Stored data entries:
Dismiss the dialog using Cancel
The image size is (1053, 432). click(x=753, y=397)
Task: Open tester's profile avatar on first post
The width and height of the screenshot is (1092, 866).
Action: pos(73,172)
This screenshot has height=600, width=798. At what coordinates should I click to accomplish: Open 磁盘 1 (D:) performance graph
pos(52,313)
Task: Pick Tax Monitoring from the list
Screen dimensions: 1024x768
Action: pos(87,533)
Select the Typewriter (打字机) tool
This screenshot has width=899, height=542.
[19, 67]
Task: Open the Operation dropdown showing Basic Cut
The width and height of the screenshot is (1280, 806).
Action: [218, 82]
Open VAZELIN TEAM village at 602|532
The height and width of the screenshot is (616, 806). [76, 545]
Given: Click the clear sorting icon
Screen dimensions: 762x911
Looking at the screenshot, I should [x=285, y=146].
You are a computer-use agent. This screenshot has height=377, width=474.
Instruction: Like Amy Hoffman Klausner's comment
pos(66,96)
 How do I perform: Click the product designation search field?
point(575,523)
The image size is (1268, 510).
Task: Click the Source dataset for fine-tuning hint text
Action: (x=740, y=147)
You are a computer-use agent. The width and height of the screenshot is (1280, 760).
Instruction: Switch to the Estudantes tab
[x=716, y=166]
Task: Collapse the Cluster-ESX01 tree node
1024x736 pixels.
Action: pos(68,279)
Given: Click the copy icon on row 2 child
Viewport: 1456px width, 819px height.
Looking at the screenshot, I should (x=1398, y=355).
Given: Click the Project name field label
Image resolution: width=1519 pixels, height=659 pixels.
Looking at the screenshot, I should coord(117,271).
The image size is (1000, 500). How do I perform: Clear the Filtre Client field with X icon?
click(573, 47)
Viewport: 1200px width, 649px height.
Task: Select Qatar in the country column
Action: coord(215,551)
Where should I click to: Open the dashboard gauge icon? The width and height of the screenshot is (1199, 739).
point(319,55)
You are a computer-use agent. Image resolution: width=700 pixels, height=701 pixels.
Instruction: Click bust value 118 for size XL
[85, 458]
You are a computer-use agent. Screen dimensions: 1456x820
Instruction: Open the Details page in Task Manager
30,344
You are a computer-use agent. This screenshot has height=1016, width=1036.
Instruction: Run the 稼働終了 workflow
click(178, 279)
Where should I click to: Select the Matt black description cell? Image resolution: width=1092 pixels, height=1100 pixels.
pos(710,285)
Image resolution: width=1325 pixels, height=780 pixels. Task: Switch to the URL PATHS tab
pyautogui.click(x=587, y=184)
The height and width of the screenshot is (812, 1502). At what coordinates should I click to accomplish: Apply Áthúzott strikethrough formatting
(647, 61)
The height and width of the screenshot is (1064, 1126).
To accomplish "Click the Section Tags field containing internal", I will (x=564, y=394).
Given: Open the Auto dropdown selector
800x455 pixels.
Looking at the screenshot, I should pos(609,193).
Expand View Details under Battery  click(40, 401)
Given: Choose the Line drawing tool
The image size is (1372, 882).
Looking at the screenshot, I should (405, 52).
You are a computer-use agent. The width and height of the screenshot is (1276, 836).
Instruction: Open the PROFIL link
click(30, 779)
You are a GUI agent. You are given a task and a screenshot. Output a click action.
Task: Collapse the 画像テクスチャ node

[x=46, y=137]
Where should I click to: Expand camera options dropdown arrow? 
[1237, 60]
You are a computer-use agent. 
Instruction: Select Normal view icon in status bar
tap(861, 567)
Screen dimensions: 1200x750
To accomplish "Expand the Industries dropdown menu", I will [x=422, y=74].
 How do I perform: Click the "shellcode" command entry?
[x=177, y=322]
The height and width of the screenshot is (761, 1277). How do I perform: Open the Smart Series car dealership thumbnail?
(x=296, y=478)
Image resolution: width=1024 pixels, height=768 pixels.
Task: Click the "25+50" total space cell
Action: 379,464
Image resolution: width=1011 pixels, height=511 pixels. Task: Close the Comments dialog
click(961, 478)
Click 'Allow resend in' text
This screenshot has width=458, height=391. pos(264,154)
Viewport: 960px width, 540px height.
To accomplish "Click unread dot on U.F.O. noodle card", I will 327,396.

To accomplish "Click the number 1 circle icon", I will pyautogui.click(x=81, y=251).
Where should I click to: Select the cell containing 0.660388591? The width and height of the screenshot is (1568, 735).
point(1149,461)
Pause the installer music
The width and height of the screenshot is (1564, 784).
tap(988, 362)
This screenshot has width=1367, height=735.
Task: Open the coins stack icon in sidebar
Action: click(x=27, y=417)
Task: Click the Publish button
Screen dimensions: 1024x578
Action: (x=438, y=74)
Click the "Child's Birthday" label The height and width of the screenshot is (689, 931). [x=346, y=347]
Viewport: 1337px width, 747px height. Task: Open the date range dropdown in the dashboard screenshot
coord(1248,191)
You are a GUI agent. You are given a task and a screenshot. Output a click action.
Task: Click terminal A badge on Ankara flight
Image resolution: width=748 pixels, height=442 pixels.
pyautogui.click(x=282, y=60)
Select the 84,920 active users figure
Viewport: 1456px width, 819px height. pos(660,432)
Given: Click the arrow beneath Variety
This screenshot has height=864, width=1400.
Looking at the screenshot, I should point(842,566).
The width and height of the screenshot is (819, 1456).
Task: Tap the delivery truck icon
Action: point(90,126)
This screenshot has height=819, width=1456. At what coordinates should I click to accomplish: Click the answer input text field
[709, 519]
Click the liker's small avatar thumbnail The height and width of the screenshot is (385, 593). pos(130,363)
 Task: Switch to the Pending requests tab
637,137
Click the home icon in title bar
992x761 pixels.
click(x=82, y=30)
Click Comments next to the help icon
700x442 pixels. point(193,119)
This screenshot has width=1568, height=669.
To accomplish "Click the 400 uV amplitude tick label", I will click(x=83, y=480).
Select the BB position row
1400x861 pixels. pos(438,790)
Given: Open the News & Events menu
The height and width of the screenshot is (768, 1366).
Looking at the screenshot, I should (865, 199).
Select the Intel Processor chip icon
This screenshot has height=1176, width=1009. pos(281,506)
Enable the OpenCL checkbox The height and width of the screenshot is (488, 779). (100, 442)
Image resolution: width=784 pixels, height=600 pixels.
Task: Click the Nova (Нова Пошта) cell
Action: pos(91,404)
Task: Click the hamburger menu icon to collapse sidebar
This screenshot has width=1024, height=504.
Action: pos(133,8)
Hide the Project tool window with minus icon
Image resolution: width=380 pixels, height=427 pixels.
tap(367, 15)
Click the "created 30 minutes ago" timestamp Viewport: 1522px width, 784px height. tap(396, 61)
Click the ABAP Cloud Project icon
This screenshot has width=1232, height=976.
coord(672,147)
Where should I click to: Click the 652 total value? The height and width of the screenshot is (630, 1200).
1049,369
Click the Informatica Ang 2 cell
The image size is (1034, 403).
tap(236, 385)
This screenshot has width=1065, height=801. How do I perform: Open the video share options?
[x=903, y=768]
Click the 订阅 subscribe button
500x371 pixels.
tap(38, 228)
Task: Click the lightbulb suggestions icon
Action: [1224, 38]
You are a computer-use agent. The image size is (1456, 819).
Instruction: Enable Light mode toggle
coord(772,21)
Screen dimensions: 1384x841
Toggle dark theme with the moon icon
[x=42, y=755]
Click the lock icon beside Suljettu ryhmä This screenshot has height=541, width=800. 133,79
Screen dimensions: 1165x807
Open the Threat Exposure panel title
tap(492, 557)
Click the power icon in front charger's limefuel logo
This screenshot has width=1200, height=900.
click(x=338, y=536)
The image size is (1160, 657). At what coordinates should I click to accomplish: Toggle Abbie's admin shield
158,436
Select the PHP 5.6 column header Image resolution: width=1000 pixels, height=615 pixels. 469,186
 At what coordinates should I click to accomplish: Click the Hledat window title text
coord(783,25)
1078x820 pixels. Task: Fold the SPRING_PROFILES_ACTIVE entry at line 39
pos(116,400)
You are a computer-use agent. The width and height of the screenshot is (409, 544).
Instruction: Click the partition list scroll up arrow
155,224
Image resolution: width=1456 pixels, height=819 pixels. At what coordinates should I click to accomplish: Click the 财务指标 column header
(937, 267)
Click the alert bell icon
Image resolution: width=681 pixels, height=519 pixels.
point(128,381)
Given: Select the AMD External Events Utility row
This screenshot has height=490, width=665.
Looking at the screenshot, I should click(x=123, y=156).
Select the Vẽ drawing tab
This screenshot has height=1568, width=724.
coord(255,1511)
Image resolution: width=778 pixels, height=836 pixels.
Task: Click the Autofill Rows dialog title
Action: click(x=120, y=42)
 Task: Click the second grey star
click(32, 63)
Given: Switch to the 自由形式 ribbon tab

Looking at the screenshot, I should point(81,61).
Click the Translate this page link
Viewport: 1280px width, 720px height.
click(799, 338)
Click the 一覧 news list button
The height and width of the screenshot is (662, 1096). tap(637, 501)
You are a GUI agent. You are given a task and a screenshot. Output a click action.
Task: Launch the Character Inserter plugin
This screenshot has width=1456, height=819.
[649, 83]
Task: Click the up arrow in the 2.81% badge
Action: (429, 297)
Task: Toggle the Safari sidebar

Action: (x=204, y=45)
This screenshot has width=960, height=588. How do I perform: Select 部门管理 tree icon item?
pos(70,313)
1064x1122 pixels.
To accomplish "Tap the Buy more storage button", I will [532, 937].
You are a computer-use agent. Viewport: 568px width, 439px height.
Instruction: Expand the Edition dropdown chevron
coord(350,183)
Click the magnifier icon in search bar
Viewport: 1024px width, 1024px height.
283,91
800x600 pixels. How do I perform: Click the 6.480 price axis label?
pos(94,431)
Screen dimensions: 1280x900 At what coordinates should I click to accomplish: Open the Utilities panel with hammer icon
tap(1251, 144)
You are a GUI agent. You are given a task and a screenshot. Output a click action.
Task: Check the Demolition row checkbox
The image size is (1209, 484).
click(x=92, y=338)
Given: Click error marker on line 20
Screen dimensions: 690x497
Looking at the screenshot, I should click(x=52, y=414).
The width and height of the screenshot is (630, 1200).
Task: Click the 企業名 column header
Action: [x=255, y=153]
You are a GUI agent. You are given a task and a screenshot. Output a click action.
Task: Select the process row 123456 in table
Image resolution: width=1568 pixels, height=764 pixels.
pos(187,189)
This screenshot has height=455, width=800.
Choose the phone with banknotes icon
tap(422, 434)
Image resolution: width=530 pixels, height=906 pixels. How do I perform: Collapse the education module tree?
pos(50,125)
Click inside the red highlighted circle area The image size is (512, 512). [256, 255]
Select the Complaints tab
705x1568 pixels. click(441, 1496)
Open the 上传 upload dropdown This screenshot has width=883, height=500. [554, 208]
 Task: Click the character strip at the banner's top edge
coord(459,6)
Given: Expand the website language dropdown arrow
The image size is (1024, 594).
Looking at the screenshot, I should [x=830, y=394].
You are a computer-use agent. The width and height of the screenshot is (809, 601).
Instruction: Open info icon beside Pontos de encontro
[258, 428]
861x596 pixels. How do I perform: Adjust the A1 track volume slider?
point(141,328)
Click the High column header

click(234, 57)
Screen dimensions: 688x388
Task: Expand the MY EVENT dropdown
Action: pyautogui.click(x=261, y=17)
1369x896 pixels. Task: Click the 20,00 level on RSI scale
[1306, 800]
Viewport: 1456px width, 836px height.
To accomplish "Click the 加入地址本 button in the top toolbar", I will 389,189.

> Task to complete: Where the data above reaches the line holding "Toggle dark theme with the moon icon", begin printing, and stop after the line holding "Click the power". Each line must be reproduced exactly, with nothing else added.

> Response below:
Toggle dark theme with the moon icon
[x=42, y=755]
Click the lock icon beside Suljettu ryhmä This screenshot has height=541, width=800. 133,79
Screen dimensions: 1165x807
Open the Threat Exposure panel title
tap(492, 557)
Click the power icon in front charger's limefuel logo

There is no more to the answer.